La dame, qui porte un voile épais, incline la tête pour toute réponse, mais elle est à côté de lui en un instant. Il donne quelques ordres au cocher, qui se retire à une petite distance ; puis il offre son bras à Valérie.

« Non, monsieur, dit-elle d’une voix sèche et dure, je puis vous suivre ou marcher à côté de vous ; j’aime mieux ne pas prendre votre bras. »

Il est peut-être bon pour elle que la nuit soit assez sombre pour l’empêcher de voir le sourire qui relève sa noire moustache, et l’éclair qui traverse ses yeux bleus.
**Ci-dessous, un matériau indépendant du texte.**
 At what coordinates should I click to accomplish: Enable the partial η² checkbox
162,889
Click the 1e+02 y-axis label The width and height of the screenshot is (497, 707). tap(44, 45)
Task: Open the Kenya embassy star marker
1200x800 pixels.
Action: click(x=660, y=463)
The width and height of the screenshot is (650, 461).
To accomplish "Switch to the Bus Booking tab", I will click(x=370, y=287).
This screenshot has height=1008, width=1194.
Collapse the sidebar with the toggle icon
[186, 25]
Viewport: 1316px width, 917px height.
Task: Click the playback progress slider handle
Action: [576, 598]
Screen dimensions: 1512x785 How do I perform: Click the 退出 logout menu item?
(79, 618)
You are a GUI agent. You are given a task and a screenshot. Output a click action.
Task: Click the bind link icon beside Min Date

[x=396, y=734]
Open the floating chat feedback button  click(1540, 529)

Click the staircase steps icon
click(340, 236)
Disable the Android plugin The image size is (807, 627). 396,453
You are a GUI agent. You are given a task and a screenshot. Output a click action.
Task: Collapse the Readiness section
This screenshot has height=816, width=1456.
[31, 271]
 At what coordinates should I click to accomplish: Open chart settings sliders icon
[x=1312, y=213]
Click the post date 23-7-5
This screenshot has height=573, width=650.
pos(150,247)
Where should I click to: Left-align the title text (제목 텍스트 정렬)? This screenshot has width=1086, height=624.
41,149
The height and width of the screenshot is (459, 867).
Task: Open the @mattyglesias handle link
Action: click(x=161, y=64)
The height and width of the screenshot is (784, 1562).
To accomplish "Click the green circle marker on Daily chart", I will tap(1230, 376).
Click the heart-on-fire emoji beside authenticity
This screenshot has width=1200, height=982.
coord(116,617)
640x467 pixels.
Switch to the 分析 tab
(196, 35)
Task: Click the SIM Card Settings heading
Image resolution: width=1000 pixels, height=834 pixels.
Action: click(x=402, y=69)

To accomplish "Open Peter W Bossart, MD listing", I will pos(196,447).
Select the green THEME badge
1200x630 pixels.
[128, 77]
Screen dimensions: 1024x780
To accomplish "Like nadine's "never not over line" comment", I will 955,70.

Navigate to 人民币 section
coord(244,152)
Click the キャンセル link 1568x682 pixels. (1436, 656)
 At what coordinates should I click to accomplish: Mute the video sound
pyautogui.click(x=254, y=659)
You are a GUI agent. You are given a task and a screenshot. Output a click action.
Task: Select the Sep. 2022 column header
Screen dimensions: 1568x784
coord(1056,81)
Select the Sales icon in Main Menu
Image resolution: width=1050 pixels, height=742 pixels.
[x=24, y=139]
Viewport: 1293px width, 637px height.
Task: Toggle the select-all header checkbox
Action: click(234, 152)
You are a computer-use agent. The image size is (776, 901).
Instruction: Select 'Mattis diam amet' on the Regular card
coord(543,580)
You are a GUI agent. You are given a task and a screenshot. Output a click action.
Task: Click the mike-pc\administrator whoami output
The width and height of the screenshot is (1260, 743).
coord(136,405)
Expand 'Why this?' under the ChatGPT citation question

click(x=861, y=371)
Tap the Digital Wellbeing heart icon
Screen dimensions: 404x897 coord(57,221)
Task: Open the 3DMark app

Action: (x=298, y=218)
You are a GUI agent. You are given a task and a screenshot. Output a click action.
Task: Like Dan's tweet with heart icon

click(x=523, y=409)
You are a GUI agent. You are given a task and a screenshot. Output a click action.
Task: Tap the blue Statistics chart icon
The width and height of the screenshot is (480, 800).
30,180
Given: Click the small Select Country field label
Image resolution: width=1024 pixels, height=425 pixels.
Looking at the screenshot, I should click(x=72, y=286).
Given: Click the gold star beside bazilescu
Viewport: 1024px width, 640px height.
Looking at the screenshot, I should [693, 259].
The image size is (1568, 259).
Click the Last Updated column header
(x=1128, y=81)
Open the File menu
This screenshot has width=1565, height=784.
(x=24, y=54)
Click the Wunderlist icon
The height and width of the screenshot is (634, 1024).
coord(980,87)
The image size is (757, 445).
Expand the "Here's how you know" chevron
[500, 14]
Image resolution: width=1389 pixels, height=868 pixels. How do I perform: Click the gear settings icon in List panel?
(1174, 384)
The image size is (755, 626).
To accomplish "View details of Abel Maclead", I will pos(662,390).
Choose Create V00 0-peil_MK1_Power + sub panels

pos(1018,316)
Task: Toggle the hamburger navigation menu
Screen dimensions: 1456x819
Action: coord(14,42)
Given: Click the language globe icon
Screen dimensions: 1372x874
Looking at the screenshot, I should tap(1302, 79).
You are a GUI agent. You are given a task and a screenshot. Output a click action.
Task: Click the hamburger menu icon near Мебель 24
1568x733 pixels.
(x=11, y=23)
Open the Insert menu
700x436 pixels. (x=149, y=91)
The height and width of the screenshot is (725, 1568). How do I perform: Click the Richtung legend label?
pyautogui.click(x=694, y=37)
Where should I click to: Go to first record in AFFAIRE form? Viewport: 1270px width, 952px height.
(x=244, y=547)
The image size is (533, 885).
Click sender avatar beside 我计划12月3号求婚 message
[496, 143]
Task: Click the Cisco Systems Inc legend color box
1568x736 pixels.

Il a quelque chose du physiologiste aussi bien que du mathématicien, cet homme, et il peut dire ce qu’elle a souffert depuis la nuit dernière, au changement seul de sa voix. Le son en est triste et monotone, et le timbre naturel semble s’être évanoui pour jamais. Si les morts pouvaient parler, ils parleraient ainsi.

« De ce côté, madame, dit-il. Mon premier objet est de vous convaincre de la trahison de l’homme pour lequel vous avez fait de si grands sacrifices. Aurez-vous la force de survivre à la découverte ?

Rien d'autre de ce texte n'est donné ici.